Secure processing of machine data ─ practical tips for an effective concept

Secure processing of machine data ─ practical tips for an effective concept

Today, data everywhere is highly valuable. Companies use data as an important resource in, for example, the context of optimizing production processes in networked industrial systems. Data also constitute a lucrative business model for cybercriminals, and the threat situation is constantly growing. Holistic security concepts are urgently needed in Industry 4.0 environments where big data technology and cross-company communication are involved.

Digitized production processes generate massive volumes of data. These must be collected, evaluated, and utilized with secure methods that do not provide attackers with a gateway.

Machine data are an important basis for planning

The optimization of production results is based on a solid database

Machine data is highly important for planning efficient production processes. It provides the operator with information about when and with what loads machines are running productively, as well as when they are not running productively. They also confirm production results achieved with existing utilization. Machine data can be used to perform overall equipment efficiency calculations and, based on these, to plan adjustments to increase production.  

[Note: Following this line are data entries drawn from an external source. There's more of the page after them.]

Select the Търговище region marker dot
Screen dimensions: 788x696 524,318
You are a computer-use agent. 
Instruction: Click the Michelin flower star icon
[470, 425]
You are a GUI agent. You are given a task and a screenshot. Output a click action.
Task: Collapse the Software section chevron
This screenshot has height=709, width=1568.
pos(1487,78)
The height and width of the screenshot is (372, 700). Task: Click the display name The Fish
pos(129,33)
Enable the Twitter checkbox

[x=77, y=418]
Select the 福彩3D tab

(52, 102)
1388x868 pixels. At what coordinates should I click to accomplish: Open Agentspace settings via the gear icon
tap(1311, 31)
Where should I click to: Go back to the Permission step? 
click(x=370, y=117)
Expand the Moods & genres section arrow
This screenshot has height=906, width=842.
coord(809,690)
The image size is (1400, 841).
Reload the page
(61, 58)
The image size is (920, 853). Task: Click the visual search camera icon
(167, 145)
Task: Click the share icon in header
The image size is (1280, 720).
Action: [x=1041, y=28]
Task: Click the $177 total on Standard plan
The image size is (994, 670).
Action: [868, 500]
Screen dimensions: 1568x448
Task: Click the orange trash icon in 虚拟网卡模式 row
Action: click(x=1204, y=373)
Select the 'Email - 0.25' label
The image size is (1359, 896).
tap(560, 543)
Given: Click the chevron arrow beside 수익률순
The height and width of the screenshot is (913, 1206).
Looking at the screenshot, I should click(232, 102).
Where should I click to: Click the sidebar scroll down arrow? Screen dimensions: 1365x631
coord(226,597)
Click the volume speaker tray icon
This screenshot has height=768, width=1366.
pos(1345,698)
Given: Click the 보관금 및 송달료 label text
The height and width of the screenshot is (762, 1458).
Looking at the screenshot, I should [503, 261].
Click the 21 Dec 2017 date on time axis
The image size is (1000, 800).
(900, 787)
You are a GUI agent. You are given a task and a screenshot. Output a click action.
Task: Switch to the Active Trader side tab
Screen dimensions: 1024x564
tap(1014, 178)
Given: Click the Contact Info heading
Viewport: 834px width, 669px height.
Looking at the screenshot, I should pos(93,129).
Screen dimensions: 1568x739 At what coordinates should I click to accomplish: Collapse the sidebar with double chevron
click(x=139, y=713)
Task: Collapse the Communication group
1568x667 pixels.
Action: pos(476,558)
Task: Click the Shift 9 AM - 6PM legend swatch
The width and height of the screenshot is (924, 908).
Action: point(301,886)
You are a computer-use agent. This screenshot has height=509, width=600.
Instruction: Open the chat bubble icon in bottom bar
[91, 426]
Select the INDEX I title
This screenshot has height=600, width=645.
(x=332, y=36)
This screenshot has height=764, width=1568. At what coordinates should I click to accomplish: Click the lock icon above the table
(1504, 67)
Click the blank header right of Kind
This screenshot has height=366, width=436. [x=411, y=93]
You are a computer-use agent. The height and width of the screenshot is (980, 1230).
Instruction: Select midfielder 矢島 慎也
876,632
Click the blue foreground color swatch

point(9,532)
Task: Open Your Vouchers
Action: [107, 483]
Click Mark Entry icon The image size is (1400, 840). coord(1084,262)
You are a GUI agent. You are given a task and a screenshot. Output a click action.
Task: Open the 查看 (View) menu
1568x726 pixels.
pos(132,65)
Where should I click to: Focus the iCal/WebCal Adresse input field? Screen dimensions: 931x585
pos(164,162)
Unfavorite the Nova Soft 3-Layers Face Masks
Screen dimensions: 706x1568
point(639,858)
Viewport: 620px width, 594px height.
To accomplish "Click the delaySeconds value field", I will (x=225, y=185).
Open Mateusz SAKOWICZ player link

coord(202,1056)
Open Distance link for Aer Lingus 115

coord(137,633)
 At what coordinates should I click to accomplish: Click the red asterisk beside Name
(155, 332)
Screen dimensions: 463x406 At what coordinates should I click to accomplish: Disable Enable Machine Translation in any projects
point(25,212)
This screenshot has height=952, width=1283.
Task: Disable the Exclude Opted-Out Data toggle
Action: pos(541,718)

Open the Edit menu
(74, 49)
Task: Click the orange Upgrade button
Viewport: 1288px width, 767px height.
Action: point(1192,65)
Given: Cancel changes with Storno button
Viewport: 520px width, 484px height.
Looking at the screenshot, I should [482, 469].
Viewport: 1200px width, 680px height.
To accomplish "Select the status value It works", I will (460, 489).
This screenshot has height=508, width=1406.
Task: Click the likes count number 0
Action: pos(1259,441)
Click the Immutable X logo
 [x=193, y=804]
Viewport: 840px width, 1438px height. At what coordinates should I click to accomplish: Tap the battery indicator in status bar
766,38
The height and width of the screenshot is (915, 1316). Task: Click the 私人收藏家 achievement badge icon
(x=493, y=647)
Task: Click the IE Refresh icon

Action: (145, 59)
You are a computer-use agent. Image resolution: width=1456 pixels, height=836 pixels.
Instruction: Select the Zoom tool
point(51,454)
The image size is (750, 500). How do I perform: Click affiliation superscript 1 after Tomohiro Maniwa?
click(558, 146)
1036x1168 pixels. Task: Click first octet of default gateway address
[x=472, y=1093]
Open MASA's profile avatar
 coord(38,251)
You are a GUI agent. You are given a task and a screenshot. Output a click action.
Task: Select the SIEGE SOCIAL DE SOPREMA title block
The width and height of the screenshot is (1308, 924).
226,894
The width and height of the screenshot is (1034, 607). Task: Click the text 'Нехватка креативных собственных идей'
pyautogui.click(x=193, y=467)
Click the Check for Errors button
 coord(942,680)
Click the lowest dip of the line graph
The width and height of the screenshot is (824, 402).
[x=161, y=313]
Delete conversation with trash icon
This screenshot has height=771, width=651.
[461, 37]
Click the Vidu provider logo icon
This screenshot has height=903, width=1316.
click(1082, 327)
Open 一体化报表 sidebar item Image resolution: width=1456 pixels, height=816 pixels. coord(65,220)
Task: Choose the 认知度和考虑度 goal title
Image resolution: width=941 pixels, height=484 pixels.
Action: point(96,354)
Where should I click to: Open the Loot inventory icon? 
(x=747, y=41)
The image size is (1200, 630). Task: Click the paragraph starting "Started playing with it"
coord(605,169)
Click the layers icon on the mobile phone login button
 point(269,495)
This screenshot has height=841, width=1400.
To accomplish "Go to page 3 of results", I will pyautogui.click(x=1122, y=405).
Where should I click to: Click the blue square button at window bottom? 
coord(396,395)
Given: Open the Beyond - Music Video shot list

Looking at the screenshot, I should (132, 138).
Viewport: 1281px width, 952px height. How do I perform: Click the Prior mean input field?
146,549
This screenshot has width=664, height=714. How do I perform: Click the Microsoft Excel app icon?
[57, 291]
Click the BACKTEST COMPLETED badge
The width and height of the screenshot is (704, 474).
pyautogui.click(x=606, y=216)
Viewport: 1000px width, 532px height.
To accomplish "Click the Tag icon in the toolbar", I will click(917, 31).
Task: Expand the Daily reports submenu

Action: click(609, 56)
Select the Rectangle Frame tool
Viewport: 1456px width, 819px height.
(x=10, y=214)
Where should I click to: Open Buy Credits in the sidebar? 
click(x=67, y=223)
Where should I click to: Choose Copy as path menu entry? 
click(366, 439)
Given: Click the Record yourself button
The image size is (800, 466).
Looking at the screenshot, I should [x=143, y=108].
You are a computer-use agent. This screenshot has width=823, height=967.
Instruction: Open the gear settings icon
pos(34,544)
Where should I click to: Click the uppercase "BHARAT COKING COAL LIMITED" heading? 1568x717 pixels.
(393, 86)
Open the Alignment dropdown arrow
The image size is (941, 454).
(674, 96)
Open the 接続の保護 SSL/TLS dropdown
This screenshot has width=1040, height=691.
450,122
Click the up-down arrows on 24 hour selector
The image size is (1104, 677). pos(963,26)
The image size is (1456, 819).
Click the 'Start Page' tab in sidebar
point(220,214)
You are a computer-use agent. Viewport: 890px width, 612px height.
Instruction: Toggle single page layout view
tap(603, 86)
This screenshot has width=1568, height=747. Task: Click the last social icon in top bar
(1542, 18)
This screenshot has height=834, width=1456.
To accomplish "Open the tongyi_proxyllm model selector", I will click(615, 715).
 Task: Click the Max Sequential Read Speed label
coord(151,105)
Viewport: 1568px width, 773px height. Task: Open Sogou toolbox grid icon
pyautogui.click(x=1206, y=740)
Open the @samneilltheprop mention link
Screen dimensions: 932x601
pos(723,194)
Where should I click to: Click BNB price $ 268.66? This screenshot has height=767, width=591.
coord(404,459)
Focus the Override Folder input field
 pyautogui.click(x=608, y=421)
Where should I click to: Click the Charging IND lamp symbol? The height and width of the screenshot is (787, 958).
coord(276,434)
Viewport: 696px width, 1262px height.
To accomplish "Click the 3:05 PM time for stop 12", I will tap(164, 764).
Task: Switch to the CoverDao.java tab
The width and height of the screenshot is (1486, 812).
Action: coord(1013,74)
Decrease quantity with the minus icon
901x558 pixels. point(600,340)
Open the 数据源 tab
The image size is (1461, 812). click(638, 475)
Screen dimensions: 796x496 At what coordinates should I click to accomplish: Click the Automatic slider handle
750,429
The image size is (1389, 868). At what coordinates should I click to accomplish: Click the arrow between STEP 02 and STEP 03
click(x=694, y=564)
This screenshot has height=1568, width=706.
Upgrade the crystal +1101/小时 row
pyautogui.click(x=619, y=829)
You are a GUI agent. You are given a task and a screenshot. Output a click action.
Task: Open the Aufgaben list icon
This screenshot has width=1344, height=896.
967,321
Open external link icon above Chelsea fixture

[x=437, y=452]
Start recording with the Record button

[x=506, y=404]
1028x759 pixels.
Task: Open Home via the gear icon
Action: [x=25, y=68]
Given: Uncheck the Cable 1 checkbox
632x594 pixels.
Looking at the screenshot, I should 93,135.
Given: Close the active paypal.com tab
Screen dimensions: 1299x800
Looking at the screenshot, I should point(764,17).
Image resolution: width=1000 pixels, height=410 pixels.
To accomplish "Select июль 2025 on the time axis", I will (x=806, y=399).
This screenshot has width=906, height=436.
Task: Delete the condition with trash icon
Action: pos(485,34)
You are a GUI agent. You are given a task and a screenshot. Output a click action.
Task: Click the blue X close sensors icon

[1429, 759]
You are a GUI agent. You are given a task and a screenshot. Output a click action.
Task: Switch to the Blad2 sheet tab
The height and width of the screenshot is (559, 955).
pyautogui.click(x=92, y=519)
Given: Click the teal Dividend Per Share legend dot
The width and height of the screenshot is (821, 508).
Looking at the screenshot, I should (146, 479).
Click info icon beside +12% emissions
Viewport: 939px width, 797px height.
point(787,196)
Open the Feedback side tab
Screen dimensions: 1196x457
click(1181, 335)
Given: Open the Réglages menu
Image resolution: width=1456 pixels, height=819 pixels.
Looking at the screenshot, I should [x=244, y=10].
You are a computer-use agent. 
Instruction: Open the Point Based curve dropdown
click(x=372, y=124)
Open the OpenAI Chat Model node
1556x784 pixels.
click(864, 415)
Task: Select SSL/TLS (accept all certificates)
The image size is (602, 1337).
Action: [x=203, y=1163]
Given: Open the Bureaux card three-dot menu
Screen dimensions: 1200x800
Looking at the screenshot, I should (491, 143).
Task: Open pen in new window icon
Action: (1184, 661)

Avoiding failures through intelligent maintenance concepts

The availability of a plant is safeguarded by a predictive maintenance concept that prevents a plant shutdown in a worst-case scenario. This maintenance concept also helps in the avoidance of costs for unplanned on-site maintenance. Diagnostic data that machines provide to operators and manufacturers is maintenance-relevant information. An important measure for maintenance concepts is the effective protection of remote maintenance access. 

Inventory ─ gaining clarity on infrastructure inventory

As part of a holistic IT protection concept, machine data provides valuable information about the systems and components that are part of a production plant’s infrastructure.

This provides transparency over the status quo of your inventory, which may have undergone various changes during long system running times, while your documentation may not have. Up-to-date inventory is the basis for determining the scope and type of protective measures. The transparency gained supports planning for efficient resource use. 

Develop a strong concept for your business case. Define the specific need for machine data and determine what you want to collect and process this data for; doing so will result in an appropriate method for both a transportation route and processing of machine data. 


Machine data and their value

Machine data is divided into process data and product data:

Process data

Sensors provide control data that are necessary in the production process for the operation of a machine, as well as data that are generated during operation. They provide information about status in a running process and they support process monitoring.

Product data

Product data result during the production process. They map the production process in terms of quantity and quality (for example, piece counts, temperature, etc.).

Intelligent data selection, and the drawing of the “right” conclusions from data analysis are a valuable basis for decision making. Even data from older existing machines can provide useful information about condition via proprietary control interfaces and automation protocols, thus providing a valid basis for investment decisions.

To whom do machine data belong?

This question is relevant when it comes to warranty services, for example. If a machine is operated outside the load limits defined by the manufacturer and this can be proven by machine data flowing back to the manufacturer, this will affect warranty claims.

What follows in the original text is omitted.